**SELECTED EXTRACT:**
- Opening Delimiter -

The Executive Yuan’s task force on human rights yesterday addressed concerns over a regulation that criminalizes distribution of messages that hint at paid sex with minors.
A majority of members of the task force favored scrapping the regulation, but a consensus on the revision was not reached because of opposition from the Ministry of the Interior’s Children Bureau (CBI), Albert Lin (林清修), deputy minister of the Government Information Office, said yesterday.
Lin made the remarks after a meeting of the task force convened by Premier Liu Chao-shiuan (劉兆玄).
Liu instructed the National Police Agency (NPA), which proposed the revision to Article 29 of the Child and Youth Sexual Transaction Prevention Act (兒童及少年性交易防制條例), and the CBI to continue to study the subject, Lin said.
The article states that anyone spreading, broadcasting, or publishing news or information which may suggest or in any other way have a person engage in a sexual transaction shall be liable to a five-year jail term and could also be fined up to NT$1 million (US$30,000).
At the meeting, the NPC proposed decriminalizing “sexually suggestive messages” and replacing jail sentences with a fine.
Human rights activists have criticized law enforcement authorities for using the article as a tool to score points for themselves as there are cases of them monitoring Internet chat rooms and bulletin boards and using Internet addresses to identity adults for posting such messages or of them intentionally arranging sexual transactions to have arrest Web users in flagrante delicto.
The NPA said that the article set too high a standard and was not adaptable to reality, citing that 38 percent of the cases found by police to be violations of the article ended up with suspended indictments from prosecutors. Most violatiors of the article were given six-month jail terms, the NPA said.
NPA Director-General Wang Cho-chiun (王卓鈞) said that his agency had adopted a new performance evaluation system, under which the performance of the police was not judged by how many cases they refer to prosecutors, but by how many suspects they refer to prosecutors are found guilty.
Deputy Minister of Research, Development, and Evaluation Commission Kuang S. Yeh (葉匡時) quoted Minister of Justice Wang Ching-feng (王清峰) as saying that the NPA should disclose data on how the police detected sex crimes and how many cases were real in light of the significant increase in the number of suspected violations since the article passed, from 1,000 in 2001 to 6,000 last year.

- Closing Delimiter -

**WORK TO BE COMPLETED:** In the news report on the human rights task force, why did the revision fail to reach a consensus even though most members favored scrapping the regulation?

**RECORD EXCERPTS:**
- Opening Delimiter -

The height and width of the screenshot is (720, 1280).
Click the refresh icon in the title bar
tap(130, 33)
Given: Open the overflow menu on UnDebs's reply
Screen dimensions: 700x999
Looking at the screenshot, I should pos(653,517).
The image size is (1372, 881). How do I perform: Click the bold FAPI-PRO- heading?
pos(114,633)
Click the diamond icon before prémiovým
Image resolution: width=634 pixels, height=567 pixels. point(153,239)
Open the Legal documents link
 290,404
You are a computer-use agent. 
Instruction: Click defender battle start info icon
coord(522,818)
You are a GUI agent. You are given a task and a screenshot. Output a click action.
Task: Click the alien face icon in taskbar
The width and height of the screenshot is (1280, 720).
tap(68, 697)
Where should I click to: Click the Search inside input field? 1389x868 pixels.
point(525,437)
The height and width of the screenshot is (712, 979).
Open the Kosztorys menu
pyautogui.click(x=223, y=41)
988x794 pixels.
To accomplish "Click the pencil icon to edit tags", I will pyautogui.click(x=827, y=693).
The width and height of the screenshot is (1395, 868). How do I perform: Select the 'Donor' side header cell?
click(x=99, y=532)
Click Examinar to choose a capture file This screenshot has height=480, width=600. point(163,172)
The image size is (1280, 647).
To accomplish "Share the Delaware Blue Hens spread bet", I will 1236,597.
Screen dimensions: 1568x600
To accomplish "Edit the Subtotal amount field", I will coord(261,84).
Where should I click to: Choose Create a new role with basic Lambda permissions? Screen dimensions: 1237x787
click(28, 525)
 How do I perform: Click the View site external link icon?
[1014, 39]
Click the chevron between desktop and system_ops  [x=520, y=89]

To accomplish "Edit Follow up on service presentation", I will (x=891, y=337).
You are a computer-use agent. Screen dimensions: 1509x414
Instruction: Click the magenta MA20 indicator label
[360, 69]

- Closing Delimiter -

**EXERCISE RESPONSE:** The Ministry of the Interior's Children Bureau (CBI) opposed it. That opposition blocked a consensus despite the majority's support for scrapping the regulation.